Cultura, Marinha Grande

Marquês de Pombal e Guilherme Stephens 250 anos depois na Marinha Grande

A Marinha Grande vai recuar 250 anos e receber o industrial inglês Guilherme Stephens, numa recriação histórica dirigida e encenada por Norberto Barroca, que envolve mais de 150 pessoas, a ter lugar no dia 19 de outubro (sábado), pelas 22h00, no Jardim Stephens, no âmbito das comemorações da efeméride, organizadas pela Câmara Municipal e que vão incluir outras atividades em que se pretende evocar a marca indelével desta personalidade, que definiu o futuro deste território tornando-o um concelho industrial e empreendedor até à atualidade.

O programa tem-se desenvolvido com várias iniciativas que têm decorrido ao longo desta ano, mas que tem o seu ponto alto no dia 19 de outubro, com demonstrações de fabrico de vidro ao vivo, a edição de um postal CTT com circulação nacional alusivo a Guilherme Stephens, a apresentação do livro “A Luz dos Tempos – Notas biográficas” sobre as personalidades do concelho dos últimos 250 anos e a recriação histórica da reativação da Real Fábrica de Vidros.

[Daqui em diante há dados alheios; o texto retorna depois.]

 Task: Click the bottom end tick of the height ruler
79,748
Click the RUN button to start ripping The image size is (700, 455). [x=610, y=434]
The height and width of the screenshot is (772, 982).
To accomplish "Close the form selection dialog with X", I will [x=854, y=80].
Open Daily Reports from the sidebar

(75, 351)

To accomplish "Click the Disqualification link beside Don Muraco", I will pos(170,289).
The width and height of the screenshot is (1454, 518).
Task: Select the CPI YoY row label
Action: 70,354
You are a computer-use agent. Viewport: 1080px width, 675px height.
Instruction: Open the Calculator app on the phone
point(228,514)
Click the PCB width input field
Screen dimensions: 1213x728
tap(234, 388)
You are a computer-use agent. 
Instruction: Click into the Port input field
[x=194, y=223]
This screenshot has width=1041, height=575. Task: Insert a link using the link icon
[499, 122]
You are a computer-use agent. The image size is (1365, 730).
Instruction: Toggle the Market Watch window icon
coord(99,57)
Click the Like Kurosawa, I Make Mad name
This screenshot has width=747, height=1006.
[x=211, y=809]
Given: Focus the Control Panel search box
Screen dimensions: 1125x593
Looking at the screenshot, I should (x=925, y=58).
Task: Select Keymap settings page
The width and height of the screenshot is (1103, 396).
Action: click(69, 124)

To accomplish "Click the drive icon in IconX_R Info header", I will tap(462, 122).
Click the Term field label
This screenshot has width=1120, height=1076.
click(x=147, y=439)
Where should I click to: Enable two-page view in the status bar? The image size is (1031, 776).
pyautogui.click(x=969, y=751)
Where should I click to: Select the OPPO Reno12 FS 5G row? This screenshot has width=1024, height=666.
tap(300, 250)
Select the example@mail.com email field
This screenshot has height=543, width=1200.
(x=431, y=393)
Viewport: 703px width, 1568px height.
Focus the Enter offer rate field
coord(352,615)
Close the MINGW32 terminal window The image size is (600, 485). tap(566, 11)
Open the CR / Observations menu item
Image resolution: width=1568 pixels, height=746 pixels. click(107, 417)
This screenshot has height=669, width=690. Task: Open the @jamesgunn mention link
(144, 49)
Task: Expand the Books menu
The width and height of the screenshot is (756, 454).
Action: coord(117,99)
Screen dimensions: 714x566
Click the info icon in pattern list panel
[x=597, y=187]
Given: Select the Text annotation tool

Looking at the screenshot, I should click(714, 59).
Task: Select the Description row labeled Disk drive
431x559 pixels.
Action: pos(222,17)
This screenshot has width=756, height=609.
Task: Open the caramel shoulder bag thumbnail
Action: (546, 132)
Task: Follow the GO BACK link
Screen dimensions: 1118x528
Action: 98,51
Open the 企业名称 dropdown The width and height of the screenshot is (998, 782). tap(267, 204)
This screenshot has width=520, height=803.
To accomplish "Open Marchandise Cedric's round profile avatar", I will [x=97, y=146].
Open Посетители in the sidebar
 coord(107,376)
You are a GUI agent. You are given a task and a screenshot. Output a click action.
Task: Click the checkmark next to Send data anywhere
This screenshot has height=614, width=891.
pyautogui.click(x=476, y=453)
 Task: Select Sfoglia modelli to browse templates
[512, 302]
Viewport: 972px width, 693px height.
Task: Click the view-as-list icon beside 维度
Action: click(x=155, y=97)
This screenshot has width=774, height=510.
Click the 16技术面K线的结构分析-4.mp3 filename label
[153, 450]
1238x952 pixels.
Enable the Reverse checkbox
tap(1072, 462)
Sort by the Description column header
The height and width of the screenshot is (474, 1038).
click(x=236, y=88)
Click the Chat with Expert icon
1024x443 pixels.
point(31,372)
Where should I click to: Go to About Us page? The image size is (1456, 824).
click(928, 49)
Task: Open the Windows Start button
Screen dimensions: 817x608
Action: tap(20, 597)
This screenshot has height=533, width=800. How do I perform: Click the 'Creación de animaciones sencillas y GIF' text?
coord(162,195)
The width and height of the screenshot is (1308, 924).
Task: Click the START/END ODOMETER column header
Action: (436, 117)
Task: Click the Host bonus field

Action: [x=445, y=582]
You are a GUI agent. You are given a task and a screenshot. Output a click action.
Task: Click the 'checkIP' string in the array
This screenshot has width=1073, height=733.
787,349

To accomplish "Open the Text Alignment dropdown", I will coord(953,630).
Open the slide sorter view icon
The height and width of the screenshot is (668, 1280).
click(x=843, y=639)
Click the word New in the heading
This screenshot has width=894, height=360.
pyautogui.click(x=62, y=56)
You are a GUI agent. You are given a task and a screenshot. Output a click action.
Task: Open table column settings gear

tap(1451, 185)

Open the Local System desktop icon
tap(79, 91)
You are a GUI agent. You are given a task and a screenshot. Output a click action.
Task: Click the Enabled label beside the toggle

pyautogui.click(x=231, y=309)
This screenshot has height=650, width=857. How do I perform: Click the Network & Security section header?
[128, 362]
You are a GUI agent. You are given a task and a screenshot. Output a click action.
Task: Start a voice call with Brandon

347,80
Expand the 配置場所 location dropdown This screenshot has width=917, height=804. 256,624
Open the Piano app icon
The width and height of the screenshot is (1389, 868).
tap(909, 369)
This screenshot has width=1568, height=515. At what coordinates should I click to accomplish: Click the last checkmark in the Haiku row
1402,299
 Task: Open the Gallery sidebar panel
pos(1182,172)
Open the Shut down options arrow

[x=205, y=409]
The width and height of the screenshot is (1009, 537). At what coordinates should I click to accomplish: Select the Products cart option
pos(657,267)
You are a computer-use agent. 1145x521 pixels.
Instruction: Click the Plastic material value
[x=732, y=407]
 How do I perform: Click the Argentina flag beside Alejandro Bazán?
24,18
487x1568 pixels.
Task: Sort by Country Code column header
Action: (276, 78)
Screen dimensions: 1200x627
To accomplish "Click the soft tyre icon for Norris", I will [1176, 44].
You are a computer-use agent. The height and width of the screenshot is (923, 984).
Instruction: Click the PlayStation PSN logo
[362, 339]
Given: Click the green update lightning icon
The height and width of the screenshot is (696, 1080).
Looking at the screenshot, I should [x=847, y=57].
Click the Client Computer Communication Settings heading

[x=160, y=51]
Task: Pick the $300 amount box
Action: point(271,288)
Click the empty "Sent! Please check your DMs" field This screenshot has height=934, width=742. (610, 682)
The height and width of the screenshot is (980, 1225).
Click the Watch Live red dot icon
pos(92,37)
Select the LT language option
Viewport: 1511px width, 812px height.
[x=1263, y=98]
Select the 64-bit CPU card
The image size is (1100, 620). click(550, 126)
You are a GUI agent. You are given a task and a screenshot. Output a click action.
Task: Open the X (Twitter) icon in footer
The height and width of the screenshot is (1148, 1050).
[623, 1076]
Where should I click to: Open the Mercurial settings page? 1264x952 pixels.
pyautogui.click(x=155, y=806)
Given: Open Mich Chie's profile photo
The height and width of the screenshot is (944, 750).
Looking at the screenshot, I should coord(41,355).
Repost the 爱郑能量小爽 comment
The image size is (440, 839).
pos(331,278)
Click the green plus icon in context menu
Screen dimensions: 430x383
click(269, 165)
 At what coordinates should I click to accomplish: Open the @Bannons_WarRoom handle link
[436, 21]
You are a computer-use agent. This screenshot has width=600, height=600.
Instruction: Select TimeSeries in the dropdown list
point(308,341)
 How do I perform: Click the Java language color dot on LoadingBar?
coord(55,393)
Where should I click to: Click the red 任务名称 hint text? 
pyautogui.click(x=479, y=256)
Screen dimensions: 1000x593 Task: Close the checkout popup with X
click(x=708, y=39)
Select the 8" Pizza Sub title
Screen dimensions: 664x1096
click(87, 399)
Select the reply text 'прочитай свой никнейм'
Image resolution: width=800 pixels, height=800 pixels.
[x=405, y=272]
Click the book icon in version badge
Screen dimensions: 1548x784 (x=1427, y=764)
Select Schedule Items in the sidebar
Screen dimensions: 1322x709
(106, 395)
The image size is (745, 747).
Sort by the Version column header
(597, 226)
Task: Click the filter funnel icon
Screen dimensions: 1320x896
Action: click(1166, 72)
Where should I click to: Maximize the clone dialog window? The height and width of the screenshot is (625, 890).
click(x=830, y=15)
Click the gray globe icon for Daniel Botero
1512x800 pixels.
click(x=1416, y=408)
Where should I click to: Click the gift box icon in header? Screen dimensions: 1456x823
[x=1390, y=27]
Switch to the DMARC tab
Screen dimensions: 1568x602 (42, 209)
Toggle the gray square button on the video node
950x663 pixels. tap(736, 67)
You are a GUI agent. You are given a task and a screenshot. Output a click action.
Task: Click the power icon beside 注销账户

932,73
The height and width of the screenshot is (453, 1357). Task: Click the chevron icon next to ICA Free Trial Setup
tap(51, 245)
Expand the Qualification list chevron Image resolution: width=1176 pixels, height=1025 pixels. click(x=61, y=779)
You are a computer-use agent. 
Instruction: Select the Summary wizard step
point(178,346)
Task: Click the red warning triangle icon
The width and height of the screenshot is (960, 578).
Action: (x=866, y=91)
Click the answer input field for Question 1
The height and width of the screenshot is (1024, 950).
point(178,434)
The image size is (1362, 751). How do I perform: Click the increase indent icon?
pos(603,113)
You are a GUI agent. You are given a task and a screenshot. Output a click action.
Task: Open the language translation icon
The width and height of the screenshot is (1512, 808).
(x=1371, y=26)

A presidente da Câmara, Cidália Ferreira, recorda que “faz este mês de outubro 250 anos que Guilherme Stephens, a convite do Marquês de Pombal e do Rei D. José I, reativou a Real Fábrica de Vidros e mudou para sempre a nossa Marinha Grande. Guilherme Stephens era um industrial brilhante e muito à frente do seu tempo. Para Stephens, o equilíbrio entre o trabalho e vida social era muito importante e é também isso que pretendemos celebrar com toda a programação que temos realizado ao longo de 2019”.

A autarca acrescenta que “durante o trabalho, Stephens exigia muito dos seus trabalhadores, no entanto, não só os remunerava acima da média, como insistia que os trabalhadores respeitassem o seu horário, não trabalhando mais do que aquilo que estavam a ser pagos. Guilherme Stephens criou proteção social para os seus trabalhadores, uma espécie de fundo de reforma, acesso facilitado a médicos para os trabalhadores e suas famílias e ainda fez questão de tornar os seus trabalhadores culturalmente aptos com a criação de um Teatro dentro da fábrica, que hoje em dia é o Teatro Stephens, onde frequentemente os trabalhadores ensaiavam algumas das peças de teatro mais famosas da época”.

Cidália Ferreira convida a população para vir assistir, no dia 19 de outubro, “à recriação histórica da reativação da fábrica, liderada por este inglês que passou a ser Marinhense e que ajudou a moldar aquilo que somos enquanto comunidade, enquanto cidade e enquanto seres humanos”.